Description Dan Kenigsberg 2012-11-20 14:21:46 UTC
I have a vm defined with an <interface> connected to a <network>, but I need to take the <network> down. I'd like to disconnect the <interface> from the <network> before that, without interrupting the guest. The underlying qemu process may keep its tap device, but the tap would be plugged out of the bridge, and dangle in thin air.

(03:34:33 PM) danpb: jdenemar: danken I wanted us to have a   <interface type="null">  as a way to indicate a network interface without any ethernet cable plugged in
(03:34:53 PM) danpb: i guess a dangling  TAP device which is set to DOWN, would do the job 
(03:38:52 PM) jdenemar: danken: would you mind summarizing the discussion in an rfe bug? :)
(03:40:44 PM) danpb: we ought to be able to update that on the fly too
(03:40:52 PM) danpb: (via virDomainUpdateDevice)

Without this feature, we would have to resort to defining an auxiliary bridge, and connect it to the tap device, instead of leaving the tap device dangling, while keeping the link state off. It would be great to see this implemented in time for RHEV-3.2.

Comment 1 Dan Kenigsberg 2013-06-06 14:10:26 UTC
RHEV would need this feature for a proper integration with the Linux bridge agent of OpenStack Networking. That agent expects to see an disconnected tap device with a predefined name, and then connect it to one of its bridges.

I believe that this capability would make OpenStack's bridge VIF driver cleaner and more in line with the Nova/Quantum architecture. Would you reconsider your CondNAK?

Comment 2 Daniel Berrangé 2013-06-06 14:17:22 UTC
(In reply to Dan Kenigsberg from comment #1)
> RHEV would need this feature for a proper integration with the Linux bridge
> agent of OpenStack Networking. That agent expects to see an disconnected tap
> device with a predefined name, and then connect it to one of its bridges.

I'm not sure this is really the case. In OpenStack Nova we use normal type=bridge and the bridge name associated with the Quantum network to connect the guest to a dev. Handing off bridging of the tap device to an external entity is something we explicitly removed from Nova recently. I'd not suggest RHEV go down that route. You should always be able to just use  type=bridge or type=direct to connect to any OpenStack Quantum / Nova network topology.

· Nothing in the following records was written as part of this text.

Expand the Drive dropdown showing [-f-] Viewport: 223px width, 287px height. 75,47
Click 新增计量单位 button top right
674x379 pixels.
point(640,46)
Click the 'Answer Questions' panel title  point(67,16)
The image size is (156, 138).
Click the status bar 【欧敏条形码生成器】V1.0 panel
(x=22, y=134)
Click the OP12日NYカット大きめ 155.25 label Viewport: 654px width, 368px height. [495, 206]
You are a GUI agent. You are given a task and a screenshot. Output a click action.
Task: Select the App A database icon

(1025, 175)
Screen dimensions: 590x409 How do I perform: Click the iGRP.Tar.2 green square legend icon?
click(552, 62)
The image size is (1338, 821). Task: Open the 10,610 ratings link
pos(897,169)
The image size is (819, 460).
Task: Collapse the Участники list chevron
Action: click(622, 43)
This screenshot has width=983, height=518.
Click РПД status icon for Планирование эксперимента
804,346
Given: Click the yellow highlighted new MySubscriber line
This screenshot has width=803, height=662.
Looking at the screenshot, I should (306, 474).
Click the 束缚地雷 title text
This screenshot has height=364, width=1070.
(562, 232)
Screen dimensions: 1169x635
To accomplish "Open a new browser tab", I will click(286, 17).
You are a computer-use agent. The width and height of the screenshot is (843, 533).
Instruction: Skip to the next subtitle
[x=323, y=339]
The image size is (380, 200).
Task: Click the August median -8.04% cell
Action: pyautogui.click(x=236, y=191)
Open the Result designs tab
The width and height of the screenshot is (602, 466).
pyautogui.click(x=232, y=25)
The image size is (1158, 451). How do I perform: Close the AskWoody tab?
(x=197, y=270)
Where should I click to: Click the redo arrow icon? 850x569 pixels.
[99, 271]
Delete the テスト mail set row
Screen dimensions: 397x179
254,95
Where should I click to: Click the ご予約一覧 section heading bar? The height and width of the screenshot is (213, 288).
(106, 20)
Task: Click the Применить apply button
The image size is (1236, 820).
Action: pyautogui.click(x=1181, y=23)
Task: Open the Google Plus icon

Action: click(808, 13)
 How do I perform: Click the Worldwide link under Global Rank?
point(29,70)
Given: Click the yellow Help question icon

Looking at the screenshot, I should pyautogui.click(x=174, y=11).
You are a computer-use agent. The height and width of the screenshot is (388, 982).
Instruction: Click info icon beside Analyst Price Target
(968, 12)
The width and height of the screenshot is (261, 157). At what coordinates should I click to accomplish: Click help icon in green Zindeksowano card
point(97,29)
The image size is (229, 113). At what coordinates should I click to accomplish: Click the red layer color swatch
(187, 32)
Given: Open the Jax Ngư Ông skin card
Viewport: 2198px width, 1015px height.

Comment 3 Dan Kenigsberg 2013-06-09 11:52:58 UTC
DanPB, would you help me understand what Nova does when it starts the first VM that is to be connected to a specific network? How does it know which bridge it should connect the VM? Who creates this bridge and its vlan device?

Comment 4 Daniel Berrangé 2013-06-18 16:32:31 UTC
Nova makes an RPC request to quantum when it wants to plug a VIF into a network. Quantum does whatever setup work is required to create the bridge device, and in the data that is returned it will tell Nova what type of network connectivity is required (bridge, ovs, vepa, etc), the name of the associated network device, and also what the preferred name of the TAP device is too. From that info Nova can do all the libvirt configuration:

This code is dealt with in this module:

https://github.com/openstack/nova/blob/master/nova/virt/libvirt/vif.py

the 'get_config' method is the relevant one here - all the info is switches on comes from Quantum's RPC methods

Comment 7 Dan Kenigsberg 2013-07-02 20:11:34 UTC
Other use cases for the "dangling tap" may exist, as explained in http://wiki.libvirt.org/page/Guest_won%27t_start_-_warning:_could_not_open_/dev/net/tun_%28%27generic_ethernet%27_interface%29

Comment 9 Jiri Denemark 2014-04-04 21:37:14 UTC
This bug was not selected to be addressed in Red Hat Enterprise Linux 6. We will look at it again within the Red Hat Enterprise Linux 7 product.

Comment 17 Laine Stump 2015-07-21 17:04:02 UTC
We've concluded that this feature can't be added in a general enough fashion to be useful in more than a narrow subset of cases (only for standard tap-based devices switching from one bridge to another), and that case can be reasonably handled by defining an isolated network to park the "unconnected" tap devices, so I'm closing this as CANTFIX.

(in the future if qemu is enhanced to allow removing/adding the -device that is connected to an (otherwise undisturbed) -netdev, then we may reconsider).